MSKCC takes a “watch and wait” approach to carcinoid cancer as opposed to a more aggressive treatment plan.  Their view is that the primary tumor is not important, and the only thing that matters is whether the tumors are secreting hormones and that is what they need to treat.  I was happy with the “watch and wait” approach since I was asymptomatic.

I started in March 2012 with Dr Ratner who works at Mount Sinai and is on Dr. Warner's list of appropriate referrals.   This is still a new experience and so far I like the doc. His nurses seem competent with giving Sandostatin shots. My major problem is with his front desk, which has twice scheduled me for appointments on days he is not going to be in the office!  I found out that he would not be in the office when I call to confirm the day before the appointment (twice).  I’m not sure whether the Dr is not telling the front desk when he is coming in or whether they don’t keep track well.

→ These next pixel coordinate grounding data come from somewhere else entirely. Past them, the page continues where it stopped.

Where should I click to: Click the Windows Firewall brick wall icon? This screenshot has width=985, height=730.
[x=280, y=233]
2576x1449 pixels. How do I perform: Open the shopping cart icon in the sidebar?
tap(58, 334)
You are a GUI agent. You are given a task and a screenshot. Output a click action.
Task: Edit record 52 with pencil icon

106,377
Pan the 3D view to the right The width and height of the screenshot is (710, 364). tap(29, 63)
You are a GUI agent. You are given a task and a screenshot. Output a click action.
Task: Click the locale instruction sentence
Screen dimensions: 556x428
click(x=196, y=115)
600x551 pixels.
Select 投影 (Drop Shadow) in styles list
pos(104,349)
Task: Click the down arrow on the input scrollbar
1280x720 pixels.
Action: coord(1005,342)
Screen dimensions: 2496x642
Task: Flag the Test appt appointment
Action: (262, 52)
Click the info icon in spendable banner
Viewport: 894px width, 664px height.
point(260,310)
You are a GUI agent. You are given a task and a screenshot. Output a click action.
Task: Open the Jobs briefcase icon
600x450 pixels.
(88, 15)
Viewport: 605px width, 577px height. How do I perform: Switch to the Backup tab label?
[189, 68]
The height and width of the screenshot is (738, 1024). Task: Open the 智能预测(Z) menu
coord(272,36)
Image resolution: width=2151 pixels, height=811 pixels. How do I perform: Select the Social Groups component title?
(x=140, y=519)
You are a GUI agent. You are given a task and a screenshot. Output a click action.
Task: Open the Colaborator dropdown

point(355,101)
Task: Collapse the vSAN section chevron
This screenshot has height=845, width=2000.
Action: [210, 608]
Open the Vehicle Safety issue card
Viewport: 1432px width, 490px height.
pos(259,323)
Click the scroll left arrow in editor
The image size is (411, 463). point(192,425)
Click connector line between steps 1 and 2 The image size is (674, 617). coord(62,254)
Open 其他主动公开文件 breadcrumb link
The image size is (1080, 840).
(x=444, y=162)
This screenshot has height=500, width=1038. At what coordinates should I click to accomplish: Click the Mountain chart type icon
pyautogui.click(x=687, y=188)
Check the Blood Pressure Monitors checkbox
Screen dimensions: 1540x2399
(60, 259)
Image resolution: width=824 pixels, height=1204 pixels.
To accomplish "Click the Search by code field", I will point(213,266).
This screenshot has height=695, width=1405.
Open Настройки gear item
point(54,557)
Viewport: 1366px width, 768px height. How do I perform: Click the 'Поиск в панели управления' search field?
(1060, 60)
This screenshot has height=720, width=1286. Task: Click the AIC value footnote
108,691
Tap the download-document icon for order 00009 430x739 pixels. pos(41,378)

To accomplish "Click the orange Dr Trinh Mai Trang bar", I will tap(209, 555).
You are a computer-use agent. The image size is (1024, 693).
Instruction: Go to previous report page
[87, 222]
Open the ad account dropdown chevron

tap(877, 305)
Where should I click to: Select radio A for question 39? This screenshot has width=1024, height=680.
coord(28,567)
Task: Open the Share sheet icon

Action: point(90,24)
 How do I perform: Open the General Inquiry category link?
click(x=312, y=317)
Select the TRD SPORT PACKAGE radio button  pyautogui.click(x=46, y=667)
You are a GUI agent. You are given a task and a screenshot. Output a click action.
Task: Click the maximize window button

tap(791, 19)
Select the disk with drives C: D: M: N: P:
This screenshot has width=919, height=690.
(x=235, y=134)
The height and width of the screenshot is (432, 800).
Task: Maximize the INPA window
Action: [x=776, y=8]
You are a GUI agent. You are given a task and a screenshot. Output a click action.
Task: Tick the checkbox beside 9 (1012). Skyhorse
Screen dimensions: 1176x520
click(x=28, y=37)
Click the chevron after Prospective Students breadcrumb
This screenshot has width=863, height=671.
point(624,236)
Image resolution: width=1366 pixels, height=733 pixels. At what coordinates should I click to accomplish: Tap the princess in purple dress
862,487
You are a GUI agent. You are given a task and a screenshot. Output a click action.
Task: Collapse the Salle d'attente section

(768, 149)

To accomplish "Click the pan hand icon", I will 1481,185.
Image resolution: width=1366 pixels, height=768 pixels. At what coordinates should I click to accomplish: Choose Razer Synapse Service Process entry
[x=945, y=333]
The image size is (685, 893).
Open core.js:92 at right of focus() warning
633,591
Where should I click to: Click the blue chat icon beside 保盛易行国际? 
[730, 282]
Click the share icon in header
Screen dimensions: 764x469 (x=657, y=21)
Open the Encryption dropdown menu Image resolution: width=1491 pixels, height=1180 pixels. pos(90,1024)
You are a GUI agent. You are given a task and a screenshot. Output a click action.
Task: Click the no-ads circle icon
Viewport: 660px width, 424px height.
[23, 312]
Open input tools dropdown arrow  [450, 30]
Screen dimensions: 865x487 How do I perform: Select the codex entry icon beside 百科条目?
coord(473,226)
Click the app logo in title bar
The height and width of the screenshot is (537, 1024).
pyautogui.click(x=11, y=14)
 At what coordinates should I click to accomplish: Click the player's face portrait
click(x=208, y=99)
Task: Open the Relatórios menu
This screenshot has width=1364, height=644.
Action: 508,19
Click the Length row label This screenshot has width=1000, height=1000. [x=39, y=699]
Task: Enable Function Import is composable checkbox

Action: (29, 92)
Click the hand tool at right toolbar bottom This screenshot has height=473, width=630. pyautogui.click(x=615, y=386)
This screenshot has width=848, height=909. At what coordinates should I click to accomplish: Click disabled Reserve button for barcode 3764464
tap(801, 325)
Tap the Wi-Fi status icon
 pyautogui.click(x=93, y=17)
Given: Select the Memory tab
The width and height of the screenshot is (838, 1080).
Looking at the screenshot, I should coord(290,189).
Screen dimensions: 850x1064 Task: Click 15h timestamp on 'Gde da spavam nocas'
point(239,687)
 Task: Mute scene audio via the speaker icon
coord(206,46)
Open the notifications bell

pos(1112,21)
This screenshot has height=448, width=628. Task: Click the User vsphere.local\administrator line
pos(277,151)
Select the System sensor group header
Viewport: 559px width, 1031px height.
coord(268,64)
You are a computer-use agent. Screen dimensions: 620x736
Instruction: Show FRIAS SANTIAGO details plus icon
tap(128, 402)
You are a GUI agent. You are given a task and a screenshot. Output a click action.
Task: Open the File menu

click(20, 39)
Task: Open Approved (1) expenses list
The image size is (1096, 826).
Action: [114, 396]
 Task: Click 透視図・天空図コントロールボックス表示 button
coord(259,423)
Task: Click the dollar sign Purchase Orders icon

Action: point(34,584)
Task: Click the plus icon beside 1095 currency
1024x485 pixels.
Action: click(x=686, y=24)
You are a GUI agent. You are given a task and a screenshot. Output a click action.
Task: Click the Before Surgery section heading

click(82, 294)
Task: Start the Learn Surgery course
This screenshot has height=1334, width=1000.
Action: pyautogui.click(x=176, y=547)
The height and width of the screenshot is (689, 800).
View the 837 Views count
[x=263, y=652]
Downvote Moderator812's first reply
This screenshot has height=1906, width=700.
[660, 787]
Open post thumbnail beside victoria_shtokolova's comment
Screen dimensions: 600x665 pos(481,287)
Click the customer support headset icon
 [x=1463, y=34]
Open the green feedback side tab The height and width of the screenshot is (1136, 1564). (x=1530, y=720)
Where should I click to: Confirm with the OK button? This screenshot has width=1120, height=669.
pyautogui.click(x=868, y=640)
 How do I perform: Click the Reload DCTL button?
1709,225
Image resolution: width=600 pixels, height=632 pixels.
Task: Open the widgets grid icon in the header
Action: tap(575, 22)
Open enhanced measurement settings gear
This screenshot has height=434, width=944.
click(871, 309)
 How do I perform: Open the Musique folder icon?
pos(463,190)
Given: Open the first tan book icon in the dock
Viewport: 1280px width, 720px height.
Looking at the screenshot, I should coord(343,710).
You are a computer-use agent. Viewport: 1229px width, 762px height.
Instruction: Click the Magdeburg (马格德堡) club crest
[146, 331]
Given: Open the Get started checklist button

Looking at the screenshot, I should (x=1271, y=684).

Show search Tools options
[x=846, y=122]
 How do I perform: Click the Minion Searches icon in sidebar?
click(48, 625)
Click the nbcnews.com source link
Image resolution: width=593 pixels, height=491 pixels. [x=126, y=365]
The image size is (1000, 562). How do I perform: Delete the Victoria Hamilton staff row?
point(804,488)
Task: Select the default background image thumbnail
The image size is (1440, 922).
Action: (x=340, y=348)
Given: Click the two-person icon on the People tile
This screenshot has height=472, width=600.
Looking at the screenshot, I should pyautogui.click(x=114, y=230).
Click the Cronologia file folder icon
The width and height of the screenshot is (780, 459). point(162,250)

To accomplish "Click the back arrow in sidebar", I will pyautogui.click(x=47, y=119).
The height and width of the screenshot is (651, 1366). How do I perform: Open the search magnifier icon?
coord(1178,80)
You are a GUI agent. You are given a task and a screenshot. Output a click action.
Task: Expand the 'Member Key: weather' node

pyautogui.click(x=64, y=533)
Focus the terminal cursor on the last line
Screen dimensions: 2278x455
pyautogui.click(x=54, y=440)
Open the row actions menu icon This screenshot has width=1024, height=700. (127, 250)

In summary, I have not had any progression of tumors and no symptoms since being diagnosed in 2010.  The flushing has receded since starting Sandostatin LAR.   At this point, I am quite healthy and am waiting to see if Dr. Ratner has a new or different treatment plan for me-or if he will honor his appointments.

I’d like to use this blog as a way to talk about my issues and treatments, to inform others, to solicit opinions on good docs, helpful treatments and any other thoughts as I go through my carcinoid journey.